> Stored data entries:
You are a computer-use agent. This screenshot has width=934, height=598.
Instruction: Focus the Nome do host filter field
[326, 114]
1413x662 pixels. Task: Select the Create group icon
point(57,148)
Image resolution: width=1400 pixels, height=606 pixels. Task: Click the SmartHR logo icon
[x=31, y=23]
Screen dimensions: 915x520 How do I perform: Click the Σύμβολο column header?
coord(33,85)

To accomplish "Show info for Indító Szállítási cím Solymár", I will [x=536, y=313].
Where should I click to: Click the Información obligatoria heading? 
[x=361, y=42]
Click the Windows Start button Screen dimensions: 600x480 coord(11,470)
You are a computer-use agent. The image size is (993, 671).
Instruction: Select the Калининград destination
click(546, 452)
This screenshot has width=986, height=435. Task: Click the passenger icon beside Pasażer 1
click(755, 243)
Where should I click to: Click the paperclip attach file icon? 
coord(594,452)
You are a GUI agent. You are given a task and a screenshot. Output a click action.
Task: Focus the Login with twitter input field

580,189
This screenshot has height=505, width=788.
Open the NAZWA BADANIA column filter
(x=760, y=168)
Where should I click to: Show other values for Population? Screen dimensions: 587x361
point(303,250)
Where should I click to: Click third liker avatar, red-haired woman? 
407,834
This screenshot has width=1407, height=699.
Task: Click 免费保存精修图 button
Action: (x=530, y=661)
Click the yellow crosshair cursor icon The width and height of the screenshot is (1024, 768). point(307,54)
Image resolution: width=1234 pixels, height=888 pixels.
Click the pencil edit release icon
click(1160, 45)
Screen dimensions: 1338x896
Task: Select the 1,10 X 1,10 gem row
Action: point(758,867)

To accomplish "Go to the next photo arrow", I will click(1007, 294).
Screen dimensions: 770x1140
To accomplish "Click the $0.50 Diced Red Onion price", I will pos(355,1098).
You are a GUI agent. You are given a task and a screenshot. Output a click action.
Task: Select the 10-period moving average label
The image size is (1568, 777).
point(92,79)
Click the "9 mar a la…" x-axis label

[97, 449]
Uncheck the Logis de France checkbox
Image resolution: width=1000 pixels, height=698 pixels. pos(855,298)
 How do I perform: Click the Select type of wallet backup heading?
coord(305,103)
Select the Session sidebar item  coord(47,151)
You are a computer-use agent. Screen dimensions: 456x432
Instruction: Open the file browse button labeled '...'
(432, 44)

> WORK TO BE COMPLETED:
Search the entries for "agent" and copy each matching line.

> EXERCISE RESULT:
You are a computer-use agent. This screenshot has width=934, height=598.
You are a computer-use agent. The image size is (993, 671).
You are a GUI agent. You are given a task and a screenshot. Output a click action.
You are a GUI agent. You are given a task and a screenshot. Output a click action.
You are a computer-use agent. Screen dimensions: 456x432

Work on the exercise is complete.